The problem:
Please copy out the lines in the entries that contain "agent".
BEGIN Entries supplied
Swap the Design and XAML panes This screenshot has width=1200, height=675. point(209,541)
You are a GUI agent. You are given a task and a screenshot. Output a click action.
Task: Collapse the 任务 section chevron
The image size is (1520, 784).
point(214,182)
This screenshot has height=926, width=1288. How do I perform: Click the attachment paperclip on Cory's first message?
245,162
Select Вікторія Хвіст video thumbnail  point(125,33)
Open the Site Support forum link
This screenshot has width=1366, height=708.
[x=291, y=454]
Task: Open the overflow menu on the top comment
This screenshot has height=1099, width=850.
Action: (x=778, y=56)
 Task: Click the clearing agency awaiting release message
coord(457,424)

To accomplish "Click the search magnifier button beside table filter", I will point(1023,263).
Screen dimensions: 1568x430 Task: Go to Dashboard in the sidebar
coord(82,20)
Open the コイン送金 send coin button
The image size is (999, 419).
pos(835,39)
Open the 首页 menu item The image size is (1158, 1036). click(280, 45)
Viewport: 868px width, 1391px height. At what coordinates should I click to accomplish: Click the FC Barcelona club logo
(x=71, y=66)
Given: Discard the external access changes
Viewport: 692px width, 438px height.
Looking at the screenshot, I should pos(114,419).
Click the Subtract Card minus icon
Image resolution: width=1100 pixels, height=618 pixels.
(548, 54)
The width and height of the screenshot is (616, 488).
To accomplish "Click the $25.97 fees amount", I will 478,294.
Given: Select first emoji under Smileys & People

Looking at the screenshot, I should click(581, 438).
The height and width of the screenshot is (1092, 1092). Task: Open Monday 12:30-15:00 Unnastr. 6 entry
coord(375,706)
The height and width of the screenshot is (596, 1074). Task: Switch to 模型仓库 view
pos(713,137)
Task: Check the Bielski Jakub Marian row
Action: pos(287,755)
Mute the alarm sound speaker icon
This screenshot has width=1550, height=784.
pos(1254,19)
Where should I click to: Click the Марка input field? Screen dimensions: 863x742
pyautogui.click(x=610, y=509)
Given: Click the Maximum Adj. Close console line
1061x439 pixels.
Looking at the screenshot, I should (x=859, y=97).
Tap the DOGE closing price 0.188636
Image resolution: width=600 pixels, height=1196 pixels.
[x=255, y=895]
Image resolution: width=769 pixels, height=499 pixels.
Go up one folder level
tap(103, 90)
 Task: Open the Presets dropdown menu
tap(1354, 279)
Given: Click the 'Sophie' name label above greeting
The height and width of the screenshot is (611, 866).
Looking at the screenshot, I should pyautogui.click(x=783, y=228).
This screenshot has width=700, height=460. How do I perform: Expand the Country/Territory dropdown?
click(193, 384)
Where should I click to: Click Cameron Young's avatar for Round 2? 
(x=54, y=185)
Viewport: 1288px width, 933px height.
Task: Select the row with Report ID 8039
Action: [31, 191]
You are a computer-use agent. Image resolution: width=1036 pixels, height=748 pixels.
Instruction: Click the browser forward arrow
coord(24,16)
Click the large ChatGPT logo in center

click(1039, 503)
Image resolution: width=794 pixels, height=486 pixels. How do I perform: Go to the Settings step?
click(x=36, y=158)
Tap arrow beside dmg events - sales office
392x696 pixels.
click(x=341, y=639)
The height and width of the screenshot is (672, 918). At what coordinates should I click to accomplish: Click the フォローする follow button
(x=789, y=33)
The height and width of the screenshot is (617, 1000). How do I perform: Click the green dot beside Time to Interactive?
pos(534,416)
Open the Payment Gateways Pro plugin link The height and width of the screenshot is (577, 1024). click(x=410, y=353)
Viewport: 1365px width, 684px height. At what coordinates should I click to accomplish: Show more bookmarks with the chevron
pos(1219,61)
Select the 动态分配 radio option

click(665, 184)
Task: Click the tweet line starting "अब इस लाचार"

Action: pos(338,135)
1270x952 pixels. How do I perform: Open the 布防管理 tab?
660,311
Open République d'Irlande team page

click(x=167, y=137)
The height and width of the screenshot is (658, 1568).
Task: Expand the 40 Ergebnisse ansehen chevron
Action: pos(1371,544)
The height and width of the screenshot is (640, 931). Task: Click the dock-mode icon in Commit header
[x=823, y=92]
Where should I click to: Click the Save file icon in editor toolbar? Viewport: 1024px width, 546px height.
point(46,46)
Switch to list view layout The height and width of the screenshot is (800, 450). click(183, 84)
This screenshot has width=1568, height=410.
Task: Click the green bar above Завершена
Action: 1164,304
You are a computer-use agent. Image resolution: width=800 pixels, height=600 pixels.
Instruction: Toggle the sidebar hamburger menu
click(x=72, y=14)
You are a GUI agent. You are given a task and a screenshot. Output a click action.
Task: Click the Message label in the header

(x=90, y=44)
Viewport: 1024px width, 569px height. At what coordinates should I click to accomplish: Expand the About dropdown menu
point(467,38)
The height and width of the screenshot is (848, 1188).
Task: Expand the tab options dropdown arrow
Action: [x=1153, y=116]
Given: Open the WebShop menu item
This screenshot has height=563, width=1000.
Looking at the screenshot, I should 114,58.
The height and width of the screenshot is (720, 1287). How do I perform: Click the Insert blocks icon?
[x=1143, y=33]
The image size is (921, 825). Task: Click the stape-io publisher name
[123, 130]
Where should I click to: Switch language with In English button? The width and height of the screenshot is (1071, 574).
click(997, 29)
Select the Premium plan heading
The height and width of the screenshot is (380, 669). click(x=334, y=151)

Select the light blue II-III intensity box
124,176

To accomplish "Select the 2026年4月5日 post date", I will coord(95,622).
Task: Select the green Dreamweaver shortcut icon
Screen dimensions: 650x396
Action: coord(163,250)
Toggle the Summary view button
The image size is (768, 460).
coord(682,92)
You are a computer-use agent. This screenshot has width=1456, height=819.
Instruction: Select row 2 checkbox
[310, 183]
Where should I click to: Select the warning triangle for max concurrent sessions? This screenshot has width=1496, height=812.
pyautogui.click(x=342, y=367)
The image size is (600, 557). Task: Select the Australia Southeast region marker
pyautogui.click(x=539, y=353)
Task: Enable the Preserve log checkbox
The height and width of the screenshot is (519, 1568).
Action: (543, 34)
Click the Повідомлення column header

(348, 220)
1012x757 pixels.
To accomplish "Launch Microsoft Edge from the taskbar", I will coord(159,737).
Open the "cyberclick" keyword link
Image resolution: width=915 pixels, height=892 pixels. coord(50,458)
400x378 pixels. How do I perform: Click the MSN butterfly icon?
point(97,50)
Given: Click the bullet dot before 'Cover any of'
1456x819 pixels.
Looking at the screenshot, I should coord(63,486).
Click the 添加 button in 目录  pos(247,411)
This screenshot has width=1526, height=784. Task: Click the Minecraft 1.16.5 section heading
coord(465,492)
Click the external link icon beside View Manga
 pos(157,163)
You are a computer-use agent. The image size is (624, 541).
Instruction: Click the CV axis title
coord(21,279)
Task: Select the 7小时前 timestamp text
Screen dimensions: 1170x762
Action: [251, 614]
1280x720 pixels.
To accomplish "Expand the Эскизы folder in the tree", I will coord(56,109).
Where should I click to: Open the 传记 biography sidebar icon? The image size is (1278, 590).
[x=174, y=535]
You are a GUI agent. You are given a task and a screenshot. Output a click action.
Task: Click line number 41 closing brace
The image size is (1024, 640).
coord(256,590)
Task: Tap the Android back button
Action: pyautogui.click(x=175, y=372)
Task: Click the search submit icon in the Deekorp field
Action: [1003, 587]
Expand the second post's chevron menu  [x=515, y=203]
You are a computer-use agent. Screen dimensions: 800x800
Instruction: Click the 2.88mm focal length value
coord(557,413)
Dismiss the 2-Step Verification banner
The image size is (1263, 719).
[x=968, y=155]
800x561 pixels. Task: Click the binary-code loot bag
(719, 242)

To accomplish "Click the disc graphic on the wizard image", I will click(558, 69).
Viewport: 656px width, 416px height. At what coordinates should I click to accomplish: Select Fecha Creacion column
END Entries supplied
Written answer:
You are a GUI agent. You are given a task and a screenshot. Output a click action.
You are a computer-use agent. Image resolution: width=1036 pixels, height=748 pixels.
You are a computer-use agent. Image resolution: width=800 pixels, height=600 pixels.
You are a GUI agent. You are given a task and a screenshot. Output a click action.
You are a computer-use agent. This screenshot has width=1456, height=819.
You are a computer-use agent. The image size is (624, 541).
You are a GUI agent. You are given a task and a screenshot. Output a click action.
You are a computer-use agent. Screen dimensions: 800x800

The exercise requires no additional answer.